:: SELECTED EXCERPT

The use of live video by brands is on the rise, connecting with worldwide audiences in unique, interactive ways. In celebration of National Fried Chicken Day, Popeyes took to Facebook Live on Wednesday with a virtual drive-thru window and jazz musician. Fans were encouraged to interact with the stream through trivia, music and games. Participants in the US who commented also had the chance to win a delivery of Popeyes’ limited-time offer of their $5 Boneless Wing Bash.
“This is something unique, innovative, something that we don’t think has ever been done before,” Hector A. Muñoz, chief marketing officer for Popeyes, said in a statement. “Not only will we engage with current consumers but we also have an opportunity to reach new consumers that maybe never tried us.” The campaign was expected to exceed 3.7 million people thanks to live tweets, text message outreach and paid advertising.
McDonald’s held a similarly effective event on on Facebook Live for National Hamburger Day, during which a Boss Ross-esque actor unveiled a number of hamburger-themed paintings to be auctioned for charity.

::::
:: LISTED RECORDS

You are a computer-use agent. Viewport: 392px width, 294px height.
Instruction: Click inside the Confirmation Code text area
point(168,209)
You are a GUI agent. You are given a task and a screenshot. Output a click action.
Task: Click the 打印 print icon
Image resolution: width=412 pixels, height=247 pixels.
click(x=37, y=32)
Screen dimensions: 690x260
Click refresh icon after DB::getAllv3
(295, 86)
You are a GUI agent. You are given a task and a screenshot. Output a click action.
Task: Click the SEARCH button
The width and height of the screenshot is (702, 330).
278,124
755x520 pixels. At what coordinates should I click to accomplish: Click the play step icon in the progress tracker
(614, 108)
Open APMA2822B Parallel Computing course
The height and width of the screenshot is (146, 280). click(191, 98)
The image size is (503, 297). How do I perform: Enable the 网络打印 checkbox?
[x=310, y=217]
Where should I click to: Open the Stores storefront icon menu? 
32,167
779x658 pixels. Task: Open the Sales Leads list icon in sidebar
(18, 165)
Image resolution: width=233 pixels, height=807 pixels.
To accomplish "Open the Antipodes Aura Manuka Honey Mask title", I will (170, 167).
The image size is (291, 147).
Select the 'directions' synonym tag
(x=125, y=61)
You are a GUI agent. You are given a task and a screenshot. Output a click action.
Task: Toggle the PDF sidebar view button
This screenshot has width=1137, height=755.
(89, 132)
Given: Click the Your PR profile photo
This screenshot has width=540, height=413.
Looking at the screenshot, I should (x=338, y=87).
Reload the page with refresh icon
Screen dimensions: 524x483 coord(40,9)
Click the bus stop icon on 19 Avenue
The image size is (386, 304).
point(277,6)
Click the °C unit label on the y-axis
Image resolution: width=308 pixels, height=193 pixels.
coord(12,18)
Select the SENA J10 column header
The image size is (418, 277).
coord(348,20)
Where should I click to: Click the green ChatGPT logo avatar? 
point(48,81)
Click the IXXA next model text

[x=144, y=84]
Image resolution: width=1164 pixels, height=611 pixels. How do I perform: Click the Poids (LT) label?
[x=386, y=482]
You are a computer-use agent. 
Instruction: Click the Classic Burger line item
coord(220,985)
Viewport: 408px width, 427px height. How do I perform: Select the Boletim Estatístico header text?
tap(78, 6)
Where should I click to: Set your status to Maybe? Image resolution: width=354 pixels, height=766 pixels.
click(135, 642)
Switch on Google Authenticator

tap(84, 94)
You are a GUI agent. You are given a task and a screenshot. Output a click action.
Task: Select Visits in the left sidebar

::::

§ YOUR INSTRUCTIONS:
Give back, word for word, the stretch of the Popeyes Facebook Live article from "McDonald’s held a" through "auctioned for charity.".

§ RESPONSE TO THIS EXERCISE:
McDonald’s held a similarly effective event on on Facebook Live for National Hamburger Day, during which a Boss Ross-esque actor unveiled a number of hamburger-themed paintings to be auctioned for charity.